Through our experience, we’ve applied the Design Council’s ‘double diamond’ approach to onboarding a new domain to Data Mesh, as shown below.

Onboarding a business unit / domain to the Data Mesh process

The double-diamond ensures that domains focus on the business ‘why’ and ‘what’ before they move on to think about the engineering ‘how’. The first phase of the double diamond incorporates the vital discovery step providing the ‘why’ and ‘what’, while the second phase of the double diamond addresses the ‘how’.

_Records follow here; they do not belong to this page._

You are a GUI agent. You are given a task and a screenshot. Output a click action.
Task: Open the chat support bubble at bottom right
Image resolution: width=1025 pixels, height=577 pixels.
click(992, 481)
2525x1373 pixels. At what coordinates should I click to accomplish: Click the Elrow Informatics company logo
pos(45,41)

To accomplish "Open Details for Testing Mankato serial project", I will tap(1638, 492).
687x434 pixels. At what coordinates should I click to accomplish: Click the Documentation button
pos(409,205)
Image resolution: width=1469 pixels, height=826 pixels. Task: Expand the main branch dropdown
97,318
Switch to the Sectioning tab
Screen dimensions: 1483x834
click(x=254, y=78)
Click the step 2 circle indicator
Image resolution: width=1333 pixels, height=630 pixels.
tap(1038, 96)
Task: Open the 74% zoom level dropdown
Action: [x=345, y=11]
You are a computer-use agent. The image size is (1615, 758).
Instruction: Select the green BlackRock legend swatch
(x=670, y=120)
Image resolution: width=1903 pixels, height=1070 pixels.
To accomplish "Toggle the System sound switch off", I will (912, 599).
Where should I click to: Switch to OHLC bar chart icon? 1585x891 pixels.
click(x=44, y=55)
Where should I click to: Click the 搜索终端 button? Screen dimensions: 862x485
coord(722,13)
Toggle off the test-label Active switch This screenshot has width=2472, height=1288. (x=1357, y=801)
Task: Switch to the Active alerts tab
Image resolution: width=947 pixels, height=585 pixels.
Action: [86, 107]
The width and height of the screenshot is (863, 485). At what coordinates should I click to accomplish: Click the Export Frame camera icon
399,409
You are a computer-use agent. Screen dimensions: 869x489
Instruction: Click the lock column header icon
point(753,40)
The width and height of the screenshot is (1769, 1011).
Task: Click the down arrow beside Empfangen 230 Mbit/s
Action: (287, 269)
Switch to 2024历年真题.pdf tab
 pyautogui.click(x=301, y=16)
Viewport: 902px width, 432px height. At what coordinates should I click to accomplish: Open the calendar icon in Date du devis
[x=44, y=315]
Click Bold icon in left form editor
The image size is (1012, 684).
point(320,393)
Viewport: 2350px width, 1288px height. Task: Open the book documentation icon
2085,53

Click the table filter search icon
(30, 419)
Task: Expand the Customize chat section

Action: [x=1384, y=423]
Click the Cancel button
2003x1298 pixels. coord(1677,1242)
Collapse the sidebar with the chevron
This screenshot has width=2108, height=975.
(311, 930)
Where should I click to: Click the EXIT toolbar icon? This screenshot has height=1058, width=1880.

Key practice: start your journey with your existing organizational boundaries

 

Defining domains is a key part of the Data Mesh journey, but redefining domain boundaries can introduce a lot of additional challenges, and isn’t always a necessary prerequisite. We recommend starting with the organizational boundaries you already have, and only moving those boundaries to create new domains if you hit significant barriers along the way.

 

By going through a detailed discovery process, domain teams know exactly what they’re getting into and can strategically align with business goals and customer value. They’re able to clearly lay out what they want to achieve by joining the Data Mesh, how it can help them contribute to strategic goals, and what they’ll need to get there. It starts the onboarding process, while also providing a framework for everything that needs to come after it.

 

One approach we have found very successful here is to define, as part of the discovery, the “Data Mesh delta” — the gap between where the domain currently is vs what they want to achieve with Data Mesh. To identify this delta,  we break our discovery process down into three streams:

 

  • The operating model stream 

  • The product stream 

  • The tech stream

 

In line with the principles of Data Mesh, those streams can run concurrently. The graphic below shows the three-stream discovery process that we’re currently running across multiple domains at Roche:

The three streams identified and explored during the discovery process don’t just help to scope and plan a domain’s onboarding onto the Data Mesh. They provide a framework for how onboarding should be executed, and the simultaneous organizational, process, and technological changes that are needed to ensure that Data Mesh ultimately delivers its full value for each domain, and the organization as a whole. 

 

Adopting Data Mesh requires more than just technology change

 

In the following articles that comprise this series, we’ll take a deep dive into the three different types and areas of change required to achieve Data Mesh success. Each article will offer insights to those that work across the relevant domains, concluding with a high-level overview of the diverse changes and decisions required to successfully adopt, embed, and drive value from Data Mesh.

 

Throughout the series, we’ll share artifacts and insights from our recent Data Mesh implementation engagement with Roche. Through the lens of their journey, we’ll show you exactly how these different types of change come together to create a robust Data Mesh implementation and onboarding strategy..

 

In our next article, we’ll explore the organizational and operating model decisions that teams need to make throughout their Data Mesh journeys, introducing principles and practices used across our projects to ensure success and maximize value creation.

Footnotes

 

[1] The term “sociotechnical” was introduced by researchers at the Tavistock Institute in London in the middle of the 20th century. The canonical paper explored how a change in sociotechnical arrangements of work resulted in improvements in team cohesiveness, work satisfaction, and reduced sickness and absenteeism. See Trist EL and Bamforth K (1951) Some Social and Psychological Consequences of the Longwall Method of Coal-Getting: An Examination of the Psychological Situation and Defences of a Work Group in relation to the Social Structure and Technological Content of the Work System. Human Relations 4(1): 3–38. DOI: 10.1177/001872675100400101.

 

[2] Barabási A-L (2002) Linked: How Everything Is Connected to Everything Else and What It Means for Business, Science, and Everyday Life. London: Plume.